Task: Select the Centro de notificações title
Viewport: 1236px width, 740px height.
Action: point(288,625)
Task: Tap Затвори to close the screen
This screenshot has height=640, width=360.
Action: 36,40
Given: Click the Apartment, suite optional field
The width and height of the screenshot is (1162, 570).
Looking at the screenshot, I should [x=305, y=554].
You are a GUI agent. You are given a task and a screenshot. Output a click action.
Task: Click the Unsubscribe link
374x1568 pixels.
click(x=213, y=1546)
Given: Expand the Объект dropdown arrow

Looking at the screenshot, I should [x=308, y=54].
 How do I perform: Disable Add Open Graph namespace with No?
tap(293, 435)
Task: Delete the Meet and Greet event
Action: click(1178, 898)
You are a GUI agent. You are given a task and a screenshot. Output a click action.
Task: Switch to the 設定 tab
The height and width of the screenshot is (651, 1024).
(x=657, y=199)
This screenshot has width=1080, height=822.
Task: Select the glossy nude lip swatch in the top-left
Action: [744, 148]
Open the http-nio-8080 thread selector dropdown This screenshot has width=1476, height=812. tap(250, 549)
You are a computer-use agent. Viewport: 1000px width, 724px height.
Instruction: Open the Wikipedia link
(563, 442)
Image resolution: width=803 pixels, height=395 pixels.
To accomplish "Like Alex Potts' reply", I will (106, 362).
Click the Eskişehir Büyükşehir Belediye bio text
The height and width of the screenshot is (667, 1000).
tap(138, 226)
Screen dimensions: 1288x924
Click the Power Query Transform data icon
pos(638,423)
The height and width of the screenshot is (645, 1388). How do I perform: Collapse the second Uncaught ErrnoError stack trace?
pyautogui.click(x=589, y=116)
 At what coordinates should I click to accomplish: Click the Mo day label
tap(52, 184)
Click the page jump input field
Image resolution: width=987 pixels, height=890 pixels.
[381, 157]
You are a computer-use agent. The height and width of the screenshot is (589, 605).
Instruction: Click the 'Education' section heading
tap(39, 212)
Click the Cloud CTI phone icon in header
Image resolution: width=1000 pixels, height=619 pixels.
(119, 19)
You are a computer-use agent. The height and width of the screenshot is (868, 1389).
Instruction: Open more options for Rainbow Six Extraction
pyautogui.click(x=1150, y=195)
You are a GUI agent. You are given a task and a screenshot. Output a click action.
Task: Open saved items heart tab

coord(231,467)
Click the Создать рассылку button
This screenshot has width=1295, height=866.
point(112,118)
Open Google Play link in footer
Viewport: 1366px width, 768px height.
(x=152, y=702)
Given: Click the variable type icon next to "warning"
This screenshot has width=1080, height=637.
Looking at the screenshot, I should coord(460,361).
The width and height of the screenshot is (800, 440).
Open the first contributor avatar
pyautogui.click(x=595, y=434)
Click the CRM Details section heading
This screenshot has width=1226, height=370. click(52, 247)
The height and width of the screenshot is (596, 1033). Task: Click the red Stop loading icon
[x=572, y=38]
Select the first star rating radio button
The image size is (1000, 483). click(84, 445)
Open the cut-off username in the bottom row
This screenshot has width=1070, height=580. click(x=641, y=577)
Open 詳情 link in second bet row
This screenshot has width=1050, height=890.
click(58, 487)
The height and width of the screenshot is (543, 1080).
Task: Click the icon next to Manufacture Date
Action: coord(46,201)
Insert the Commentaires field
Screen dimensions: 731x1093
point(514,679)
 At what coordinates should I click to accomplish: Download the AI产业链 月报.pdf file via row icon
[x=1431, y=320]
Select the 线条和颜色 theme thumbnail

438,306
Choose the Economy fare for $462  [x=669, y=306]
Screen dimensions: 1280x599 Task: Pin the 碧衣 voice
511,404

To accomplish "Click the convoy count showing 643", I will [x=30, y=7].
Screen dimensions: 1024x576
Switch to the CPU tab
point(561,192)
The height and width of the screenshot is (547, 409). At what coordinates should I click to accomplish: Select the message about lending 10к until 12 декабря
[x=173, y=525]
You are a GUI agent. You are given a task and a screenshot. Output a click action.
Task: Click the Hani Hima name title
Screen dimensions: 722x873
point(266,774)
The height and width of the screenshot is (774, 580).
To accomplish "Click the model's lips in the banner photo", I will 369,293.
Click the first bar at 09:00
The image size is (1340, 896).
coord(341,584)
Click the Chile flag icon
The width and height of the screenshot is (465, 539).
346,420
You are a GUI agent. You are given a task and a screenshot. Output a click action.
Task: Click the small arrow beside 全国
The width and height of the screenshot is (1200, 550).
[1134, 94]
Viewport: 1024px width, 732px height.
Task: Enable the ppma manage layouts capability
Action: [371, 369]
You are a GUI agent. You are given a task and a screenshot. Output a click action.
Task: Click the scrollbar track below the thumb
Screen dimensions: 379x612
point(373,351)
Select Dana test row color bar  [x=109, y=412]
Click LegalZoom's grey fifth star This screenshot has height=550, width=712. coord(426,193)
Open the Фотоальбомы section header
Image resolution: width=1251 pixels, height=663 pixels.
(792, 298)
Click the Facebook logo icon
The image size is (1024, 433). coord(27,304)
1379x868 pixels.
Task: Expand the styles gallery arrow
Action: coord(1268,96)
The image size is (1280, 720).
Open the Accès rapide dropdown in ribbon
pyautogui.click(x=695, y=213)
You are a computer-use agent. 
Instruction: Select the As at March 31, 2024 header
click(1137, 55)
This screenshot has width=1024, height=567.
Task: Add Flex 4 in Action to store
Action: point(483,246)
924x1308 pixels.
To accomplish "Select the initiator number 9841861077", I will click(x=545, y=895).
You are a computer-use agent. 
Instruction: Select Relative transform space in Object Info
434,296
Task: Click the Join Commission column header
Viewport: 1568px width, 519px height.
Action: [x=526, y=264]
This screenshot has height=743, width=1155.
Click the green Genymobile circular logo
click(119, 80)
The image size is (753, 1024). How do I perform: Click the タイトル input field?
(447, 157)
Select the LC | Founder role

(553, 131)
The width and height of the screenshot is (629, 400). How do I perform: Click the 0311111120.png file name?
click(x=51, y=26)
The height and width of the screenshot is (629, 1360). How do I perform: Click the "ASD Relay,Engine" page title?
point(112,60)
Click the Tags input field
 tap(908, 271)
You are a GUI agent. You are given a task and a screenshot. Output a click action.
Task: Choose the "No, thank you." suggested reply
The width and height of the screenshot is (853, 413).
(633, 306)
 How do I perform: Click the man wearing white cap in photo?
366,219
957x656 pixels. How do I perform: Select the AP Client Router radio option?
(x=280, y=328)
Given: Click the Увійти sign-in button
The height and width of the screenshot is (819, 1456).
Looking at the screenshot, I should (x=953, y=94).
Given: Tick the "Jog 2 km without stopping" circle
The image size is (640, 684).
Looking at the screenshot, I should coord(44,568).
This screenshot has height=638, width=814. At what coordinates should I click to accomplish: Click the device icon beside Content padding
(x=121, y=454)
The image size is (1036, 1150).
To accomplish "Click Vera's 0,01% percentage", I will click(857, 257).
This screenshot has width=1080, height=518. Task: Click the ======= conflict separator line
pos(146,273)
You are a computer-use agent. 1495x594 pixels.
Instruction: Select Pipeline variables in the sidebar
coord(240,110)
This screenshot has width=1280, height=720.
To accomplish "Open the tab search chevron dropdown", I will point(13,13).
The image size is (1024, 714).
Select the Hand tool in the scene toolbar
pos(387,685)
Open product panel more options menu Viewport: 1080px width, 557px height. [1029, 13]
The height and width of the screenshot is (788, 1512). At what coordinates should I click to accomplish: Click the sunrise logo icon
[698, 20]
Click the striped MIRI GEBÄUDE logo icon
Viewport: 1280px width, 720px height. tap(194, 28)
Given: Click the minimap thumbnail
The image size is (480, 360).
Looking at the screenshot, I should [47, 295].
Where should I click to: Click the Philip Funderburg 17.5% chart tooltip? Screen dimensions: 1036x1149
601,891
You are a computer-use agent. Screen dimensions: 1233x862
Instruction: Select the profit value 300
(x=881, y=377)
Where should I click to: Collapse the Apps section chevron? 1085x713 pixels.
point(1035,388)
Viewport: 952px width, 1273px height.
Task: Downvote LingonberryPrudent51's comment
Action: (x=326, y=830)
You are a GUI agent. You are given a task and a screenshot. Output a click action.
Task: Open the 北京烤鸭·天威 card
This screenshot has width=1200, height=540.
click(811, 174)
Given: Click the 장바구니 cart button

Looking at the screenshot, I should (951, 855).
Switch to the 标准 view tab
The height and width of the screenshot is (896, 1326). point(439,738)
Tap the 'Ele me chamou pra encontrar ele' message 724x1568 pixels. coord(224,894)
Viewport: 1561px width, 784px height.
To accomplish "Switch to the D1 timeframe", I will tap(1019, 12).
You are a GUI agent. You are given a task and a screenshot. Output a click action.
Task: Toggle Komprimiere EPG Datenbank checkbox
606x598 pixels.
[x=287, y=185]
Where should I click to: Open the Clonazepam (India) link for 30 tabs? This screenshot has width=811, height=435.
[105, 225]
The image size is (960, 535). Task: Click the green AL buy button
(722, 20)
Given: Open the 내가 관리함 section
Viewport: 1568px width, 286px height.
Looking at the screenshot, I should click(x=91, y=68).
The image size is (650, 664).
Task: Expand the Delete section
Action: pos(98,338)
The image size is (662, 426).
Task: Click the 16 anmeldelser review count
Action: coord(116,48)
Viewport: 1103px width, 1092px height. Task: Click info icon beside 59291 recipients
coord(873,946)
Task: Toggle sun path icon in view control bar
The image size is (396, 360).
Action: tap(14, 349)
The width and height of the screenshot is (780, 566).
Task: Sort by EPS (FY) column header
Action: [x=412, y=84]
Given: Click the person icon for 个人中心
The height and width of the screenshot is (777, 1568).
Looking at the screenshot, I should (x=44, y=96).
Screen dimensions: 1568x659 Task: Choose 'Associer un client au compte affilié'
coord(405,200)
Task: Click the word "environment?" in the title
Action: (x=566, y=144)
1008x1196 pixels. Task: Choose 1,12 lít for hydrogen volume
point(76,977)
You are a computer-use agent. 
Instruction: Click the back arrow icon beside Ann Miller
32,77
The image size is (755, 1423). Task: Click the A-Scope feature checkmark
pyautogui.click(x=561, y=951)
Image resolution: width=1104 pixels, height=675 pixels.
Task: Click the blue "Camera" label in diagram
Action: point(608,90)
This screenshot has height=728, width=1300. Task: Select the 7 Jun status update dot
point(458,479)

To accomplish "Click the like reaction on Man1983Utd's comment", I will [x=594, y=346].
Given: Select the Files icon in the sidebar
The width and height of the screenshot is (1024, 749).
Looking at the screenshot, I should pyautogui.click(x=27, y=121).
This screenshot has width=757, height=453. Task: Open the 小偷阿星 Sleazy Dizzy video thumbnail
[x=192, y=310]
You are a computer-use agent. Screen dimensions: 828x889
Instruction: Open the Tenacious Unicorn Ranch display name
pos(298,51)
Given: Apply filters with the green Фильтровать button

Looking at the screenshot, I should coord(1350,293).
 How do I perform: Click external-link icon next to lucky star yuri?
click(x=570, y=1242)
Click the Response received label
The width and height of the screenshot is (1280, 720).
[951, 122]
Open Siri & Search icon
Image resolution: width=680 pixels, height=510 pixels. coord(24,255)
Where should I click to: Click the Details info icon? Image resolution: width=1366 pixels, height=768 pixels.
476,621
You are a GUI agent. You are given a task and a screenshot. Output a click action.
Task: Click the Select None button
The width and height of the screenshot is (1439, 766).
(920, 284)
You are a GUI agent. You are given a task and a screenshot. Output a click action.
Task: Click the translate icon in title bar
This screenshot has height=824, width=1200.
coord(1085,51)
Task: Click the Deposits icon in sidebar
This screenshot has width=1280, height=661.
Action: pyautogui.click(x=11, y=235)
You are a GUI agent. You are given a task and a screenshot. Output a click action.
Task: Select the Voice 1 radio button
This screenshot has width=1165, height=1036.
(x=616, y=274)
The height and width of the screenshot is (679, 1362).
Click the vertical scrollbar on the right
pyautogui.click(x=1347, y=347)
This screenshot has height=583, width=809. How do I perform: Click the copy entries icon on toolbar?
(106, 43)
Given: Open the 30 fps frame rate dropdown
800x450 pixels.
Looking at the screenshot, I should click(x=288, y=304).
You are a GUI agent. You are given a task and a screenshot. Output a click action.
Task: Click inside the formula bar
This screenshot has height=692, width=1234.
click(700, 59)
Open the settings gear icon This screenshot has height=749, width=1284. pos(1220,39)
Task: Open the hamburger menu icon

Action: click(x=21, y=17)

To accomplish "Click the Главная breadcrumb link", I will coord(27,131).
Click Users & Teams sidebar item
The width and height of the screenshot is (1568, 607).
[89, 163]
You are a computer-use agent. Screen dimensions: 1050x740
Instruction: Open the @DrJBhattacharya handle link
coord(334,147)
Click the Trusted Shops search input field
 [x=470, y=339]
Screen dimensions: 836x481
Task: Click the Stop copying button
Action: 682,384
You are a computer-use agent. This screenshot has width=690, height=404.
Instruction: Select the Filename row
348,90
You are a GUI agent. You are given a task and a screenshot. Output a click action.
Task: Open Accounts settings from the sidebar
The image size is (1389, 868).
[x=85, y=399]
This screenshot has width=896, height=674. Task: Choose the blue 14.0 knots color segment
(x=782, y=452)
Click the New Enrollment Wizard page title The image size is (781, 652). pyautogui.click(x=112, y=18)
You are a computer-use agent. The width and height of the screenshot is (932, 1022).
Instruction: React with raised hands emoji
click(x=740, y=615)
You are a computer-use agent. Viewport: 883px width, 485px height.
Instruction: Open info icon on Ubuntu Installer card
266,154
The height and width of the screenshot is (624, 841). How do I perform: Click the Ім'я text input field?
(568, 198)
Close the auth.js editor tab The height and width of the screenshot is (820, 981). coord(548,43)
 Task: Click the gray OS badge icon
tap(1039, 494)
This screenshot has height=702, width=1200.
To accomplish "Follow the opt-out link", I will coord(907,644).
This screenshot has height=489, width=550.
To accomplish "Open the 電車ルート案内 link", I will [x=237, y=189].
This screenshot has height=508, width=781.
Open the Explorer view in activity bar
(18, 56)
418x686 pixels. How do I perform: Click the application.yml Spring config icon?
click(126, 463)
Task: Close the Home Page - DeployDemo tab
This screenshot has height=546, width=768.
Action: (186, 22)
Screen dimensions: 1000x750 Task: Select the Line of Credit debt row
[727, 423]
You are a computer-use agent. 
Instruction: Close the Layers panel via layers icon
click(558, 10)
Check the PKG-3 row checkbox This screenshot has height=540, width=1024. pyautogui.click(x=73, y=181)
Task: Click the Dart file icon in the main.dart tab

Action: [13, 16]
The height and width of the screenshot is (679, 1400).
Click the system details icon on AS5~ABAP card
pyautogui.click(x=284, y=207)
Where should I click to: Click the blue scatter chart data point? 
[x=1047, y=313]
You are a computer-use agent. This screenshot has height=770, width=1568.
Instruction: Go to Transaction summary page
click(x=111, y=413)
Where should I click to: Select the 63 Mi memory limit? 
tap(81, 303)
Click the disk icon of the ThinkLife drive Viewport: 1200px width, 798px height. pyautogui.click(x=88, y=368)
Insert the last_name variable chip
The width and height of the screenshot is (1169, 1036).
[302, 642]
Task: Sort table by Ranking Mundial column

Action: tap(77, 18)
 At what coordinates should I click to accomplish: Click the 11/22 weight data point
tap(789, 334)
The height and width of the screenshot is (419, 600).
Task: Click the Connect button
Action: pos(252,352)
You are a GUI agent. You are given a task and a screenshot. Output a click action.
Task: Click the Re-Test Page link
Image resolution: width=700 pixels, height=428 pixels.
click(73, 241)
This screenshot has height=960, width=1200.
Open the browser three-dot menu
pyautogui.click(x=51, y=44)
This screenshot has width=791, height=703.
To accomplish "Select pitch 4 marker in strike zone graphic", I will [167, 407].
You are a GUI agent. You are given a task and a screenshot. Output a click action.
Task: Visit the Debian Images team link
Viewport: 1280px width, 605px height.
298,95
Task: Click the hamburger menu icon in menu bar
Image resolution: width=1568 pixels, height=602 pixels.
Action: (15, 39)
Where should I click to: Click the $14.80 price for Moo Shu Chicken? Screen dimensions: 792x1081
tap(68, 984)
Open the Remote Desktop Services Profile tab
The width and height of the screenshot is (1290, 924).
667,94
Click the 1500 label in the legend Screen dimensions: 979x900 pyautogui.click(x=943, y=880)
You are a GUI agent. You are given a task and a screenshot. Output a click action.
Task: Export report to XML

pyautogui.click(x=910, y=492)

The problem: When you repeat the lines, start with the first line of the material and end with the line that contains "Given: Click the Apartment, suite", keeping both and reproducing each exactly, with nothing added.

Solution to this task:
Task: Select the Centro de notificações title
Viewport: 1236px width, 740px height.
Action: point(288,625)
Task: Tap Затвори to close the screen
This screenshot has height=640, width=360.
Action: 36,40
Given: Click the Apartment, suite optional field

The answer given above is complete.